Arithmetic mean is one of the main characteristics of the sample.

It, like other numerical characteristics of the sample, can be calculated both from raw primary data and from the results of grouping these data.

The accuracy of the calculation on raw data is higher, but the calculation process turns out to be time-consuming with a large sample size.

For ungrouped data, the arithmetic mean is determined by the formula:

where n- sample size, X 1 , X 2 , ... X n - measurement results.

For grouped data:

,

where n- sample size, k is the number of grouping intervals, n i– frequency of intervals, x i are the median values ​​of the intervals.

2. Fashion

Definition 1. Fashion is the most frequently occurring value in the sample data. Denoted Mo and determined according to the formula:

where
- the lower limit of the modal interval, - grouping interval width,
- modal interval frequency,
- frequency of the interval preceding the modal,
- the frequency of the interval following the modal.

Definition 2.Fashion Mo discrete random variable its most probable value is called.
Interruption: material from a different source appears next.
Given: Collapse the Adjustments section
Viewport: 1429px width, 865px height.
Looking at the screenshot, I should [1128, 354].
Geometrically, the mode can be interpreted as the abscissa of the maximum point of the distribution curve. There are bimodal and multimodal distribution. There are distributions that have a minimum but no maximum. Such distributions are called antimodal .

Definition. Modal interval called the grouping interval with the highest frequency.

3. Median

Definition. Median - the result of the measurement, which is in the middle of the ranked series, in other words, the median is the value of the feature X, when one half of the values ​​of the experimental data is less than it, and the second half is more, is denoted Me.
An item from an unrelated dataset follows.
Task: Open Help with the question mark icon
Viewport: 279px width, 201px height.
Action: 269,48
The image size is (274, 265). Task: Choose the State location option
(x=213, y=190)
When the sample size n - an even number, i.e. there is an even number of measurement results, then to determine the median, the average value of the two sample indicators located in the middle of the ranked series is calculated.

For data grouped into intervals, the median is determined by the formula:

,

where
- the lower limit of the median interval; grouping interval width, 0.5 n- half of the sample size,
- frequency of the median interval,
- the accumulated frequency of the interval preceding the median.

Definition. median interval called the interval in which the accumulated frequency for the first time will be more than half of the sample size ( n/ 2) or the accumulated frequency will be greater than 0.5.

The numerical values ​​of the mean, mode and median differ when there is a non-symmetrical form of the empirical distribution.

Introduction. 2

The concept of statistics. 2

History of mathematical statistics. 3

The simplest statistical characteristics. 5

Statistical research. eight

1. ARITHMETIC AVERAGE 9

2. SPEED 10

4. MEDIAN 11

5. JOINT APPLICATION OF STATISTICAL CHARACTERISTICS 11

Perspectives and conclusion. eleven

Bibliography. 12
Introduction.

In October, at a break before the lesson, our mathematics teacher Marianna Rudolfovna checked independent work in 7th grade. When I saw what they were writing about, I did not understand a word, but I asked Marianna Rudolfovna what the words I did not know mean - range, mode, median, average. When I received the answer, I did not understand anything. At the end of the 2nd quarter, Marianna Rudolfovna suggested that someone from our class make an essay on this very topic. I found this job very interesting, and I agreed.

In the course of the work, such issues were considered

What is mathematical statistics?

What is the meaning of statistics for the average person?

Where is the acquired knowledge applied?

Why can't a person do without mathematical statistics?

The concept of statistics.

STATISTICS is a science that deals with obtaining, processing and analyzing quantitative data on various phenomena occurring in nature and society.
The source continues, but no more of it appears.